_What this task involves_
Two lines below mark the span: the one containing "Image resolution: width=418" and the one containing "You are a computer-use agent. Image". Set down both, plus every line between, exactly as they stand, and nothing else.

_Dataset entries_
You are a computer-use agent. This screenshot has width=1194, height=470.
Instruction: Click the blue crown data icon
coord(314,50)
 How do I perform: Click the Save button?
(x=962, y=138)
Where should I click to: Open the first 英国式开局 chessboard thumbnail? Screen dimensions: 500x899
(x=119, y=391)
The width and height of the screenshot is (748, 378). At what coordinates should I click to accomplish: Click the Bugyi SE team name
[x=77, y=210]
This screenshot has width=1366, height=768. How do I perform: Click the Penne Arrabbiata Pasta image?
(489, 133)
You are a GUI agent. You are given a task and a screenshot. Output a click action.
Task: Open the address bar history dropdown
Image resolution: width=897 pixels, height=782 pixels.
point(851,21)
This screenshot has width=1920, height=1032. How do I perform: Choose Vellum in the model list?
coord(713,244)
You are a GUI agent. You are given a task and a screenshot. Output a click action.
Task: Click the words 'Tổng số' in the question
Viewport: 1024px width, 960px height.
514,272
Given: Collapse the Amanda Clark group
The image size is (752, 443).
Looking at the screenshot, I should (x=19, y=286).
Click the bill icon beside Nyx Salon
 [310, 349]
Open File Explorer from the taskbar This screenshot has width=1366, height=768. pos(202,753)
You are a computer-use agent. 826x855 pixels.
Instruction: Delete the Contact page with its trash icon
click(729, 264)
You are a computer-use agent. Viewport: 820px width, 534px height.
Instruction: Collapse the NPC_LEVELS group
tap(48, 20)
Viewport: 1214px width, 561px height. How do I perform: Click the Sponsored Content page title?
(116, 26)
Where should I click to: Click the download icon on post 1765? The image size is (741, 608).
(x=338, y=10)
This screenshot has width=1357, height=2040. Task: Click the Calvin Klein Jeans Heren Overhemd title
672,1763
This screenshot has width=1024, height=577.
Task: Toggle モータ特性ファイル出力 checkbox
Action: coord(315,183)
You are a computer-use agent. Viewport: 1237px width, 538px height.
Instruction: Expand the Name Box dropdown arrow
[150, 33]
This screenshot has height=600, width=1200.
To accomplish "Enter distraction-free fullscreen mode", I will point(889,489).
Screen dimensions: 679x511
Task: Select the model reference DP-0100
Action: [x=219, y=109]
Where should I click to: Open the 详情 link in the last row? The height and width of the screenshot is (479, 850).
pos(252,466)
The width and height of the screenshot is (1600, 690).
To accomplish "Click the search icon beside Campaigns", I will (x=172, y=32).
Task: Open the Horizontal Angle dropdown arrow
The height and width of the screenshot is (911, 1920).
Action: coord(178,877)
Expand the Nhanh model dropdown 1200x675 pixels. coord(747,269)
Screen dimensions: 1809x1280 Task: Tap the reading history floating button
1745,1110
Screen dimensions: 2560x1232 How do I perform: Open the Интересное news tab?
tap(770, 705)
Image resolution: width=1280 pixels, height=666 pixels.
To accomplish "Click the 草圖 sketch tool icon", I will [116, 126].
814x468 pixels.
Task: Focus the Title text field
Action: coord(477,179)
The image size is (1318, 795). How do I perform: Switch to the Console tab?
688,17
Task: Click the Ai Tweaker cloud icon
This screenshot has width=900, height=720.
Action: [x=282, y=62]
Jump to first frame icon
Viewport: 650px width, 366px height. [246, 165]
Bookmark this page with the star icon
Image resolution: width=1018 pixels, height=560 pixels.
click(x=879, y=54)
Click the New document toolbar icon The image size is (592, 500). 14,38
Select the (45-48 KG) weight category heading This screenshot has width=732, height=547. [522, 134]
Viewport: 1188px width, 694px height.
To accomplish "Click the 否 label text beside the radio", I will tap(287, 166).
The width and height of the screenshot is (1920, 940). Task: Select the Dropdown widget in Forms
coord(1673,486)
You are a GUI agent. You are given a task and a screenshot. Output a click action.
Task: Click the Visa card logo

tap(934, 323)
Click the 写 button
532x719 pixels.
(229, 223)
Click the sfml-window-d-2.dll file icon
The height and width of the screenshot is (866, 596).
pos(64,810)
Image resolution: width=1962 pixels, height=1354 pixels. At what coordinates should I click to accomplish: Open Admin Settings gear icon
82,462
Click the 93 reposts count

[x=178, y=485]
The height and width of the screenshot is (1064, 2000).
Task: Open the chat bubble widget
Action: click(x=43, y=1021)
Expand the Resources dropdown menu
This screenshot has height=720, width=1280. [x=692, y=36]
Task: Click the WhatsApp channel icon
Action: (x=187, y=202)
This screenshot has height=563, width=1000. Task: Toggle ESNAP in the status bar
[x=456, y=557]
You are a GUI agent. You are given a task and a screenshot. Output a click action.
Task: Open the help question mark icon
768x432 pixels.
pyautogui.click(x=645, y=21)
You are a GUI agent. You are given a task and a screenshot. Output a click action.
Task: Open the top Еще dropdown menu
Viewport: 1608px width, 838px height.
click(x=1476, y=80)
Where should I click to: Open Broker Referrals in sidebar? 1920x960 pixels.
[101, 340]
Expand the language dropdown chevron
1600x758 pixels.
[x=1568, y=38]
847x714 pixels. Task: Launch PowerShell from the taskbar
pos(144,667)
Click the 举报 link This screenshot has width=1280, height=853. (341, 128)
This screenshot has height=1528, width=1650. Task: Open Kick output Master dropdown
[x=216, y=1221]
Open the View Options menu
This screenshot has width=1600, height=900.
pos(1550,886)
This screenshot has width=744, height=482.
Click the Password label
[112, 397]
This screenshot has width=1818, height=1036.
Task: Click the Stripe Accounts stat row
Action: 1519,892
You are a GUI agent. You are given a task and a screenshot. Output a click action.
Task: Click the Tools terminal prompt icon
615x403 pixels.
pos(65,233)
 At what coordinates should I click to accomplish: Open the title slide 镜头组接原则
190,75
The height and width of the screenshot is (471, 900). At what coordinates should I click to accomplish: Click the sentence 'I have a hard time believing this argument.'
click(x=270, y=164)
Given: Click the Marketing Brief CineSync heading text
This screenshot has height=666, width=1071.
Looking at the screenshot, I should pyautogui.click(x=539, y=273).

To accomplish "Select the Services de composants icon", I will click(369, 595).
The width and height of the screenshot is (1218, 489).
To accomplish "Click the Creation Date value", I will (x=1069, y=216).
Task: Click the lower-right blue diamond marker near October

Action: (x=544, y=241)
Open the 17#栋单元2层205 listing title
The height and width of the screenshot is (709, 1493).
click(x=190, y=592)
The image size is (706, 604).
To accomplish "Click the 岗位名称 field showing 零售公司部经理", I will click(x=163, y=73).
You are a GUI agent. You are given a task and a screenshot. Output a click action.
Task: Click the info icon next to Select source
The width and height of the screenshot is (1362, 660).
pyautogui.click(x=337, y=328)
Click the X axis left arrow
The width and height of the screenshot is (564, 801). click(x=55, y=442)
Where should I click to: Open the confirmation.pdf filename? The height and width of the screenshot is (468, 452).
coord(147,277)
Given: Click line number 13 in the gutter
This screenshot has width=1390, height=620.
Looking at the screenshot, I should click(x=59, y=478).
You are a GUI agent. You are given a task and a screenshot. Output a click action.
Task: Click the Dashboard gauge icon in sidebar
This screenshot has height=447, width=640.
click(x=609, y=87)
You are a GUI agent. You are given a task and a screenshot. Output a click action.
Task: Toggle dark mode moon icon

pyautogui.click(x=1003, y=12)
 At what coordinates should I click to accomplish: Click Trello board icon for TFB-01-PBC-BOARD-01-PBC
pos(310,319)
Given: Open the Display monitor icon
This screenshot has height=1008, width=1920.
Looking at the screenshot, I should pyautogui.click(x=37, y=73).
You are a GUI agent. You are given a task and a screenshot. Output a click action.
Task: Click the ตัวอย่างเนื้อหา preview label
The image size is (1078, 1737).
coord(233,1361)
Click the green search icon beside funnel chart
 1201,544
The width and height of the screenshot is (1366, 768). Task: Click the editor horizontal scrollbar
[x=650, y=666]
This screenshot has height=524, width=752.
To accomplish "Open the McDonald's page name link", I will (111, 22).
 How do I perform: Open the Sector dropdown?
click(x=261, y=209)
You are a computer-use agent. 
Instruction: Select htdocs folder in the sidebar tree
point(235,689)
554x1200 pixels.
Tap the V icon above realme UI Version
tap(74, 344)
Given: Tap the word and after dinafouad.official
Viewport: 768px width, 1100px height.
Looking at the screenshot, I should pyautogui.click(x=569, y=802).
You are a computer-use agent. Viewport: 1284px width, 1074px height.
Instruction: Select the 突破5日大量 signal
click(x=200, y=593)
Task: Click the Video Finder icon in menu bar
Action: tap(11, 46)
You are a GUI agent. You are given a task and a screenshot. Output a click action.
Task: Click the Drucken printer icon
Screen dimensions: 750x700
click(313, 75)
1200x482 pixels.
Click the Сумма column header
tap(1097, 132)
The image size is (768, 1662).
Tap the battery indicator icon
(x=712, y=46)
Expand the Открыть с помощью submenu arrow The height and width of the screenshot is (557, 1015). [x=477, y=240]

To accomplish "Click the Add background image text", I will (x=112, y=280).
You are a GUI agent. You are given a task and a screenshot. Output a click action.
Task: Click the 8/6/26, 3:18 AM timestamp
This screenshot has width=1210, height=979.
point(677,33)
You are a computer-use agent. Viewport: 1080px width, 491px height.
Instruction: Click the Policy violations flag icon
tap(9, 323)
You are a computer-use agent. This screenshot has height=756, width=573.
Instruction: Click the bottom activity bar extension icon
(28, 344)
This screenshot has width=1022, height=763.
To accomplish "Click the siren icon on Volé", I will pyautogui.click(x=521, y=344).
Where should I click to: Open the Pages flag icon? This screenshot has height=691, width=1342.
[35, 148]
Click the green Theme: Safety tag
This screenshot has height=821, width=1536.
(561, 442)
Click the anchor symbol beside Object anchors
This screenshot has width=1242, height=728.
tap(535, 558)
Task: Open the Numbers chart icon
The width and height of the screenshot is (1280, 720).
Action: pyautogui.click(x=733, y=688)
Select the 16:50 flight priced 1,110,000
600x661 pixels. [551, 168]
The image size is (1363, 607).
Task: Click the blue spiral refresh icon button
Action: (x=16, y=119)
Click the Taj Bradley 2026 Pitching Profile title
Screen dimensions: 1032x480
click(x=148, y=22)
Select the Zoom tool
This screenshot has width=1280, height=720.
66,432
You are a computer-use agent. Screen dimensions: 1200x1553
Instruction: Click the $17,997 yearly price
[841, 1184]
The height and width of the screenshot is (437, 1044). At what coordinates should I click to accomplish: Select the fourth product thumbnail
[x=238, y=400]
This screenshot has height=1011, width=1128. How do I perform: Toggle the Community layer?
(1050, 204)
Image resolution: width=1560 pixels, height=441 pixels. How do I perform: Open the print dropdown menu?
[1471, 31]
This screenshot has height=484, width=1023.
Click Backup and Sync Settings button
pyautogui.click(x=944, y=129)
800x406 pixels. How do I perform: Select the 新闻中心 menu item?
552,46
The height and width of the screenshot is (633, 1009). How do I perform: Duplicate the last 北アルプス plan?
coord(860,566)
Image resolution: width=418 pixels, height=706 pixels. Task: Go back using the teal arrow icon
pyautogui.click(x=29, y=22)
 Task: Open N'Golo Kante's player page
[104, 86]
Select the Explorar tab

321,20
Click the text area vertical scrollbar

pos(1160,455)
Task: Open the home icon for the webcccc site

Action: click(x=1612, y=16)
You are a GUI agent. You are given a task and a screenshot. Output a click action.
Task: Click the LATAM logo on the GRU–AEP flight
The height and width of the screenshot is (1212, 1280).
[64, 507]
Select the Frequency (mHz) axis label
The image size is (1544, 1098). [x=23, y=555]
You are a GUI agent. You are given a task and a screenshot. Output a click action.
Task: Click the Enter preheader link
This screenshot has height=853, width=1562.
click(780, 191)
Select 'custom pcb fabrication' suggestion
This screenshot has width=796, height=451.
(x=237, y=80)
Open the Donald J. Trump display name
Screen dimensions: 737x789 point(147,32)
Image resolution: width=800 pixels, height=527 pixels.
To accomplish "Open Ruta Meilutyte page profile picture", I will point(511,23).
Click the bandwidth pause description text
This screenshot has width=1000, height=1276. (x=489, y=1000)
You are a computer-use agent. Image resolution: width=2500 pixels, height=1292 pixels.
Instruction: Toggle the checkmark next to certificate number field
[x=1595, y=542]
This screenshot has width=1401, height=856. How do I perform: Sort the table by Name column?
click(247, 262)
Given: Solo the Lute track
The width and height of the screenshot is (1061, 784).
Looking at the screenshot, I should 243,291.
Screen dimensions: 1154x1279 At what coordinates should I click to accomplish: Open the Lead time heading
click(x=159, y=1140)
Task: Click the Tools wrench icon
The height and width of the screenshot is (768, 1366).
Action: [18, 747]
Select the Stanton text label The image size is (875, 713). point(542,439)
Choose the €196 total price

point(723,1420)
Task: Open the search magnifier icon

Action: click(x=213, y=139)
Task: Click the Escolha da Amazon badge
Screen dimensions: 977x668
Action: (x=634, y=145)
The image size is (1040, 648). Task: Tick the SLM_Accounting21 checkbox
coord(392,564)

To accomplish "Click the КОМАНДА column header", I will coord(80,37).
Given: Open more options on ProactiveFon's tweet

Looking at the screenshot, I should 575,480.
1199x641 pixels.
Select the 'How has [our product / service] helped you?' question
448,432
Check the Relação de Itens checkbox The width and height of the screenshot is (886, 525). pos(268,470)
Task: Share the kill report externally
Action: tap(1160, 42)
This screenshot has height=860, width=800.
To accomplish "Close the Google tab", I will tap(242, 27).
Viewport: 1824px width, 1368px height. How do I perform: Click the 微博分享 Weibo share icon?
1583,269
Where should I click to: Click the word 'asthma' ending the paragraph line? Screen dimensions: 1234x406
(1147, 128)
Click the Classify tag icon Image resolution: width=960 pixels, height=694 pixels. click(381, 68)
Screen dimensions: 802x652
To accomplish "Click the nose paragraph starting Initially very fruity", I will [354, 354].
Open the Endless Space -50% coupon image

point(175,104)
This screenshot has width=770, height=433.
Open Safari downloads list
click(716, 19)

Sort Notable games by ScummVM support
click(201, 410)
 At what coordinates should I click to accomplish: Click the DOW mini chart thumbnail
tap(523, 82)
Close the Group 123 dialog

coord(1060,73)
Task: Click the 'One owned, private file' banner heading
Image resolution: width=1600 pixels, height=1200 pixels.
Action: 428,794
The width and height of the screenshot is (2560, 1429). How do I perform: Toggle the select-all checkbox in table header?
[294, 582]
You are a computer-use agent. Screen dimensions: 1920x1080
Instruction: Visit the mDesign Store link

_Answer section_
Image resolution: width=418 pixels, height=706 pixels. Task: Go back using the teal arrow icon
pyautogui.click(x=29, y=22)
 Task: Open N'Golo Kante's player page
[104, 86]
Select the Explorar tab

321,20
Click the text area vertical scrollbar

pos(1160,455)
Task: Open the home icon for the webcccc site

Action: click(x=1612, y=16)
You are a GUI agent. You are given a task and a screenshot. Output a click action.
Task: Click the LATAM logo on the GRU–AEP flight
The height and width of the screenshot is (1212, 1280).
[64, 507]
Select the Frequency (mHz) axis label
The image size is (1544, 1098). [x=23, y=555]
You are a GUI agent. You are given a task and a screenshot. Output a click action.
Task: Click the Enter preheader link
This screenshot has height=853, width=1562.
click(780, 191)
Select 'custom pcb fabrication' suggestion
This screenshot has width=796, height=451.
(x=237, y=80)
Open the Donald J. Trump display name
Screen dimensions: 737x789 point(147,32)
Image resolution: width=800 pixels, height=527 pixels.
To accomplish "Open Ruta Meilutyte page profile picture", I will point(511,23).
Click the bandwidth pause description text
This screenshot has width=1000, height=1276. (x=489, y=1000)
You are a computer-use agent. Image resolution: width=2500 pixels, height=1292 pixels.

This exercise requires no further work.